• **TASK**: All lines in the entries below that hold "plus" make up the answer.

• **Records from a data collection**:
------------------------------
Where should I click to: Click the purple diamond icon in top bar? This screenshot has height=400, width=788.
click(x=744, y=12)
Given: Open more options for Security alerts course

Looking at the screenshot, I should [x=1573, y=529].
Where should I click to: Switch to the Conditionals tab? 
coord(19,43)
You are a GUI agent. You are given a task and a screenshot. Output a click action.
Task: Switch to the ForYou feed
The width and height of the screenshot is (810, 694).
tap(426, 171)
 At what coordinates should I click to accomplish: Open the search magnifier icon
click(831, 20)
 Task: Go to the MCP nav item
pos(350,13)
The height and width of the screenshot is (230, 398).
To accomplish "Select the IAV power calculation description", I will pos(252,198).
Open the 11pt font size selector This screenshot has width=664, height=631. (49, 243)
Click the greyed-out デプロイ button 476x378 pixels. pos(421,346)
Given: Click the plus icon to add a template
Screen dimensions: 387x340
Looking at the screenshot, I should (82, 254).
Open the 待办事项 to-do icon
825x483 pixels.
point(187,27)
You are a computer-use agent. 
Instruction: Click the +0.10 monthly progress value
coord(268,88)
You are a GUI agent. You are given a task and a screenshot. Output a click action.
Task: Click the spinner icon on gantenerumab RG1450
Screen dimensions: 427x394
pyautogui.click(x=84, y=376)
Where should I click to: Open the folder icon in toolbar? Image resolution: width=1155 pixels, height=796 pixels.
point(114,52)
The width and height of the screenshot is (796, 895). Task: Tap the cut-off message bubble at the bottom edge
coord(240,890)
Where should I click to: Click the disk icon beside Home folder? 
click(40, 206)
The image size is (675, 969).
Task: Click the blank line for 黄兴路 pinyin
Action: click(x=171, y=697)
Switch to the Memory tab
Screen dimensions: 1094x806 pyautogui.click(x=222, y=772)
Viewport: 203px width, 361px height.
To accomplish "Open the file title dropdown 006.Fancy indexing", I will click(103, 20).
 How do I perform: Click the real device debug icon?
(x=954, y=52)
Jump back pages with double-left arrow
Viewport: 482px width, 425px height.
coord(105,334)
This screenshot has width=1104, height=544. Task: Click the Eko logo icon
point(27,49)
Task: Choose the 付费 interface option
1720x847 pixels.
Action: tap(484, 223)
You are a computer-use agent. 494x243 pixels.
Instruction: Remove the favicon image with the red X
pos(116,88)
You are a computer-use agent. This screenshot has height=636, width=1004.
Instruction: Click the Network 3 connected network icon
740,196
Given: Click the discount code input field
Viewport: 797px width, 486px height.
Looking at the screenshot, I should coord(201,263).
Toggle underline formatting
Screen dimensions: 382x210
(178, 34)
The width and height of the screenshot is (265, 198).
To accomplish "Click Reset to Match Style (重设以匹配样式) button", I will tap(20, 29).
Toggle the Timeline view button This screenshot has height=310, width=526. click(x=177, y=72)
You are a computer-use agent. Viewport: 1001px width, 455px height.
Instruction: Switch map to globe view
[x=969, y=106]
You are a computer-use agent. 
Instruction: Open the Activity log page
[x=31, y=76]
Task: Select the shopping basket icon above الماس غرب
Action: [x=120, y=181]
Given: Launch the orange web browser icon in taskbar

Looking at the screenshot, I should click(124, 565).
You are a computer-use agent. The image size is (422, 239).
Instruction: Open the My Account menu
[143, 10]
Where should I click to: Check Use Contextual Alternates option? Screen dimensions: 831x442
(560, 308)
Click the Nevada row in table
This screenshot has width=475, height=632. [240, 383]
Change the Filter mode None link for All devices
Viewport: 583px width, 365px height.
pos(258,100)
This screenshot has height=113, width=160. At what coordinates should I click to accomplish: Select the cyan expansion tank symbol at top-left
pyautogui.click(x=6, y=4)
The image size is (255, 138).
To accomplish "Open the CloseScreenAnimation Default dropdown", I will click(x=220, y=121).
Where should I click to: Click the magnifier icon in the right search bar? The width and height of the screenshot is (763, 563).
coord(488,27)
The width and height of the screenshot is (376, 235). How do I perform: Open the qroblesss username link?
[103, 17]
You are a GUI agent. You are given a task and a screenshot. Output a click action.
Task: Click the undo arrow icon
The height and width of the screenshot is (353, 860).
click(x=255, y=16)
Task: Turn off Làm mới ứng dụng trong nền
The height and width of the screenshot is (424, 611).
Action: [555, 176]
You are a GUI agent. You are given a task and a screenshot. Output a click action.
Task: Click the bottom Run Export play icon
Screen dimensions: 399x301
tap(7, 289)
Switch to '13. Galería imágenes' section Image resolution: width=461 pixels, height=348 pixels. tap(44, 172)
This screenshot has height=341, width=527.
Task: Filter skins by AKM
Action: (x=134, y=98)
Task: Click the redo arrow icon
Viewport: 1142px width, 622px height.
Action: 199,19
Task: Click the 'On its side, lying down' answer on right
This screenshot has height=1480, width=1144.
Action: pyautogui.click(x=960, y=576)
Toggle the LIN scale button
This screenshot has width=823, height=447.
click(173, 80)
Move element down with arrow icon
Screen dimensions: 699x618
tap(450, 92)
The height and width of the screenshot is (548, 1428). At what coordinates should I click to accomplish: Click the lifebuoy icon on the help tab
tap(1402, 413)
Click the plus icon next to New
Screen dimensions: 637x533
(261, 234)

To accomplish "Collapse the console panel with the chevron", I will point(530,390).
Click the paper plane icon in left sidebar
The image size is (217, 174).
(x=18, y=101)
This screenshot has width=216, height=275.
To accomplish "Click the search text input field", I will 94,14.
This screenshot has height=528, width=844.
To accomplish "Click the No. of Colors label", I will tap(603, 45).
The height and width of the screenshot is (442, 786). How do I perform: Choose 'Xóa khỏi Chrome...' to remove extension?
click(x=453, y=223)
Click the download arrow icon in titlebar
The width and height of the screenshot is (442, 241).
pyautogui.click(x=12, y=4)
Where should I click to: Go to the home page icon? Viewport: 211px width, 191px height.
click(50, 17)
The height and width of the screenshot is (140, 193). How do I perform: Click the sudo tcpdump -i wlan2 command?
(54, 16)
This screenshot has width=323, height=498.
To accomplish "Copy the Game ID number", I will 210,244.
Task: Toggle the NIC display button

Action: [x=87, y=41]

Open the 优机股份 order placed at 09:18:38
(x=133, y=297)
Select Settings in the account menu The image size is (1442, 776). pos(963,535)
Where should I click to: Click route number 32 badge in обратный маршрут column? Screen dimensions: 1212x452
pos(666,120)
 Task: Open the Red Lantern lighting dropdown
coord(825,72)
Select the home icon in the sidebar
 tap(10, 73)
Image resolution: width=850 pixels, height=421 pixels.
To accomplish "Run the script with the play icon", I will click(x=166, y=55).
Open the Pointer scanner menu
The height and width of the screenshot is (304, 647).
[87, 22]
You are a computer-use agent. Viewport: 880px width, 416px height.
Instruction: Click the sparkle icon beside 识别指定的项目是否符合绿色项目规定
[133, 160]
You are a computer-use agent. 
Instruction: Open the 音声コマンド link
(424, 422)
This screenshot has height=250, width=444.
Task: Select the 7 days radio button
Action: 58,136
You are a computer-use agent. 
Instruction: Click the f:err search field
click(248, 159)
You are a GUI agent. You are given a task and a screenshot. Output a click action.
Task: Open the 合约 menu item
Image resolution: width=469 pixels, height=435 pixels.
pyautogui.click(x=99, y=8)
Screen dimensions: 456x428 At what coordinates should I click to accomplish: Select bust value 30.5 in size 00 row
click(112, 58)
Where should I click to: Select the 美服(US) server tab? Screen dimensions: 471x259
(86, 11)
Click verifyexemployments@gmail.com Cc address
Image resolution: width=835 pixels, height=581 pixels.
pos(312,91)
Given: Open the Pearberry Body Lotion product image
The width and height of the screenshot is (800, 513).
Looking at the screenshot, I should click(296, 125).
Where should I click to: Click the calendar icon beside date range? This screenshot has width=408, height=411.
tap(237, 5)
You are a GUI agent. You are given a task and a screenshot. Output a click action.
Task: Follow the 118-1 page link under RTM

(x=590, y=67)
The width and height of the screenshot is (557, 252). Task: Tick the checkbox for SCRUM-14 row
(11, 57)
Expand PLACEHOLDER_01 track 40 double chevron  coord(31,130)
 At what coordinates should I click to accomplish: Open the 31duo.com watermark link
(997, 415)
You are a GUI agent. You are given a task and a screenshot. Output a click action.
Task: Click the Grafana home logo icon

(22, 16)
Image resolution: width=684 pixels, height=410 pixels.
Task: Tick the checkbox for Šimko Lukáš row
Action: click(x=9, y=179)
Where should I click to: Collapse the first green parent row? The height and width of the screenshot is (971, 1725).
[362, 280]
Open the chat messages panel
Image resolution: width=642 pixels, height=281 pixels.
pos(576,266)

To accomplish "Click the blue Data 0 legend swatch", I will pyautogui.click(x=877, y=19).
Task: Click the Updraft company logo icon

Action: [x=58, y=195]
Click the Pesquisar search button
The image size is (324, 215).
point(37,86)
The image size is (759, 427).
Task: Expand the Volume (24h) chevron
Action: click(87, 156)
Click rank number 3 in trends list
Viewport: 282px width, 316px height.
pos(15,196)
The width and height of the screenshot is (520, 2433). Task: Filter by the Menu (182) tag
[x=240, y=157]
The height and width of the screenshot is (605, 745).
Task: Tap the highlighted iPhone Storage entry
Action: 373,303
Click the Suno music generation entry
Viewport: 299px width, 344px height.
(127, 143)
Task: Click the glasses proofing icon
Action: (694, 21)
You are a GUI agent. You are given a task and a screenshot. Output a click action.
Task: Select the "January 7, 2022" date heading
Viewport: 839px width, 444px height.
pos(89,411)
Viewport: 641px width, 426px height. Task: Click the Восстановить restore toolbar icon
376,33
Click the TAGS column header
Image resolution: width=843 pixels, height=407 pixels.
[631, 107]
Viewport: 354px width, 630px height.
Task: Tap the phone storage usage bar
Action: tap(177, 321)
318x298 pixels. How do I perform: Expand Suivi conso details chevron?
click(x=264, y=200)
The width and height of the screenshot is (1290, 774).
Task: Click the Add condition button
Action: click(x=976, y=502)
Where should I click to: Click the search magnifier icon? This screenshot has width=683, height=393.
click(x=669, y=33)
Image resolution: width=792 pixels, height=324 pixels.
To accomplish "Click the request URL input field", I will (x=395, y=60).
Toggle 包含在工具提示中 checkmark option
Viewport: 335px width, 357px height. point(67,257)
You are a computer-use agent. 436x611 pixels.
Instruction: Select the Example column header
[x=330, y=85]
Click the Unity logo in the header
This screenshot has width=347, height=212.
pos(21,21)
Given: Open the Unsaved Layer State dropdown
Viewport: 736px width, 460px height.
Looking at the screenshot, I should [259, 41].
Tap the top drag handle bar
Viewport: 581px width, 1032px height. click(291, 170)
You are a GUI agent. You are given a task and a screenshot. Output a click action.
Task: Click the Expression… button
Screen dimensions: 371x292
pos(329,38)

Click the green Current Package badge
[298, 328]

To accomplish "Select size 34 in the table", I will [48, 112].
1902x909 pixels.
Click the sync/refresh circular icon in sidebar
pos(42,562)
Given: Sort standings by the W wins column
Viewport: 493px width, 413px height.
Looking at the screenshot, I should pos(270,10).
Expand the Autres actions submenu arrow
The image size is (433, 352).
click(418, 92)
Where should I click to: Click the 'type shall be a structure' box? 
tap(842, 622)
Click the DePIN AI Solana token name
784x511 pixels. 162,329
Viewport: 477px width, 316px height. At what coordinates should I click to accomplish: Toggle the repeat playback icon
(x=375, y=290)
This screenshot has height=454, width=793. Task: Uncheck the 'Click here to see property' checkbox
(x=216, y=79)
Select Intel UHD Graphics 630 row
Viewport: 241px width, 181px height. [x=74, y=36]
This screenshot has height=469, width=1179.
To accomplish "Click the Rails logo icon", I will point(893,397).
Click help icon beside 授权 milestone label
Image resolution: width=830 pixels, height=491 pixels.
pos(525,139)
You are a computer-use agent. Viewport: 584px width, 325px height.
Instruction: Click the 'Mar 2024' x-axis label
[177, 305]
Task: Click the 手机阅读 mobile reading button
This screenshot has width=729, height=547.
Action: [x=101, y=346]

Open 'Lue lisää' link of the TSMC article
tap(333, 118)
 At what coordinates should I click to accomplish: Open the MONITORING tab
------------------------------
• **RESPONSE TO THIS TASK**:
Given: Click the plus icon to add a template
Click the plus icon next to New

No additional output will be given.